Hari sudah malam, aku bisa melihatnya lewat kaca jendela kamar yang masih terbuka tirainya. Tadi sebelum aku tertidur, aku berifikir sesuatu. Sesuatu yang mungkin terbaik dan membiarkan aku jadi seorang pengecut. tapi aku leih baik jadi pengecut daripada mengusik kebahagiannya.

Aku turun menemui ibuku yang berada diruang tengah. Ia menyambutku hangat. Meski tak tahu apa yang sedang terjadi padaku.
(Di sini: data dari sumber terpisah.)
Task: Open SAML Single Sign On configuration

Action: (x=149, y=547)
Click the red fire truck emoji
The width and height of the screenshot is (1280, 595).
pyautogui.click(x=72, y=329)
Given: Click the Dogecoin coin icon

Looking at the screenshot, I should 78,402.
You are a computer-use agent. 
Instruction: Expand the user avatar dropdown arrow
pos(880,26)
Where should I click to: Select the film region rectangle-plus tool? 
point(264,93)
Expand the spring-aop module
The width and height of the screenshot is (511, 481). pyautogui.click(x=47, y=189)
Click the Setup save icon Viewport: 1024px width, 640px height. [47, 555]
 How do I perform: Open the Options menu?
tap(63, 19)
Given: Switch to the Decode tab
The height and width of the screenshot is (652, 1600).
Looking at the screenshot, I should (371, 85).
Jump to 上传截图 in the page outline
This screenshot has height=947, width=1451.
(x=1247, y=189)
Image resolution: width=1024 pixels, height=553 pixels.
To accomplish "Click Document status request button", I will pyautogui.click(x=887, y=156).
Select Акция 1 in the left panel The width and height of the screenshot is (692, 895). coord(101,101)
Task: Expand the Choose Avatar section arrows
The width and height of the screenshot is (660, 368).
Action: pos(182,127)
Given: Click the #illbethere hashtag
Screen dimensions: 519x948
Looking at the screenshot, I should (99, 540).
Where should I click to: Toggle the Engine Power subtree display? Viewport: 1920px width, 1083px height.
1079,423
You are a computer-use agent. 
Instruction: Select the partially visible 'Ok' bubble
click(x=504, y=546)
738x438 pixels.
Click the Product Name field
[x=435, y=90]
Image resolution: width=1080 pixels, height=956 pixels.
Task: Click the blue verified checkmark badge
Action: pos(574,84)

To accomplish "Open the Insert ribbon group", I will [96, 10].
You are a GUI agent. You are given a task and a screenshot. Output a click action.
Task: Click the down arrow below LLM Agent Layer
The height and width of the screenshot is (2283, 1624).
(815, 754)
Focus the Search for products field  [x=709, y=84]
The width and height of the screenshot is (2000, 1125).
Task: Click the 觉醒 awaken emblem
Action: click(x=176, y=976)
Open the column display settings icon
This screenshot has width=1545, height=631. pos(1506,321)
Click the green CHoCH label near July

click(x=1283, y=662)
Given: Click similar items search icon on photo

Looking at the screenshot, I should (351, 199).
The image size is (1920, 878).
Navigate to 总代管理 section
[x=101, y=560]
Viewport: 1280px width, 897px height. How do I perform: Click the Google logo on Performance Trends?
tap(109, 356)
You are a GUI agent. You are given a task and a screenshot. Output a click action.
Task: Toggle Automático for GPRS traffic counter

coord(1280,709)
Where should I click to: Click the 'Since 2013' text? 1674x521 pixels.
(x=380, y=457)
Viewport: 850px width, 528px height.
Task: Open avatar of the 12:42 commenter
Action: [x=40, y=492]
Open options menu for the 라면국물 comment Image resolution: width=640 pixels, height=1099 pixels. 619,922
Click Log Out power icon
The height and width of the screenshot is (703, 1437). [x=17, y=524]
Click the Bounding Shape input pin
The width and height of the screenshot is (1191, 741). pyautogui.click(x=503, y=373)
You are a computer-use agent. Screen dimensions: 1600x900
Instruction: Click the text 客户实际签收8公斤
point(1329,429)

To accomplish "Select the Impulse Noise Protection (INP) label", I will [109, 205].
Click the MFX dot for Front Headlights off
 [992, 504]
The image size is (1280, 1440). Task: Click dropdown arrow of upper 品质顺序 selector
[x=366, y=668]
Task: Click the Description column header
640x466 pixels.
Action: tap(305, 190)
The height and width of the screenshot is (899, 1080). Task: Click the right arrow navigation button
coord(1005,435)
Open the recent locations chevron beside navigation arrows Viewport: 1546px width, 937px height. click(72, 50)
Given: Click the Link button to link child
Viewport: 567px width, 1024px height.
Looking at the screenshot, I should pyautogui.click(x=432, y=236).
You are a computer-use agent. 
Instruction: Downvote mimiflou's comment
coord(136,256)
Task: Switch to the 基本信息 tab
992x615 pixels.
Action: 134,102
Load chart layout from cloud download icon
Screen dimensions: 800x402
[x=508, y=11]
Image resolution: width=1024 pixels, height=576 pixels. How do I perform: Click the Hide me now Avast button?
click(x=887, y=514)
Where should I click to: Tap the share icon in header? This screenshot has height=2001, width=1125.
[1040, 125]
“kamu makan ya nak. Mama ambilin.” Ucapnya.

“iel mau ngomong ma.”

Ibuku berhenti melangkah, mendengar nada suaraku yang serius. Beliau duduk kembali.

“apa?.”

“ma, iel bersedia sekolah di australi.” Ucapku parau. Aku menghembuskan nafas berat. Susah sekali aku mengucapkan itu.

“kenapa?.”

“mama gak perlu tahu alasannya. Yang penting iel mau.” Ucapku

“tapi?. Baiklah kalau begitu. Kapan?.” Wajahnya tak menegang lagi.

“besok? Bisa?.” Tanyaku tak yakin.

“secepat itu?.” Tanya ibuku tak percaya.

Aku mengangguk. Iya lebih cepat lebih baik. Toh aku sudah kalah, sudah saatnya aku pulang. Pulang tanpa dendam akan kekalahanku atau berniat merebut gadis itu. Aku tidak akan melakukannya. Melihat gadis itu tersenyum seperti tadi pagi, sudah cukup untuk meyakinkanku Alvin bisa membuatnya bahagia. Bahkan lebih bahagia daripada saat bersamaku.

“oke. Mama akan telfon papa. Kamu siap-siap yah!.” Perintah beliau.

Aku mengangguk. Dengan berat hati kutinggalkan perempuan paruh baya yang duduk disofa itu. Aku tahu pasti tanda Tanya besar ada diotaknya sekarang. Mungkin pertanyaan macam ini. ‘bagaimana bisa? Ada apa?’ benar. Karna sebelumnya aku selalu menolaknya mentah-mentah.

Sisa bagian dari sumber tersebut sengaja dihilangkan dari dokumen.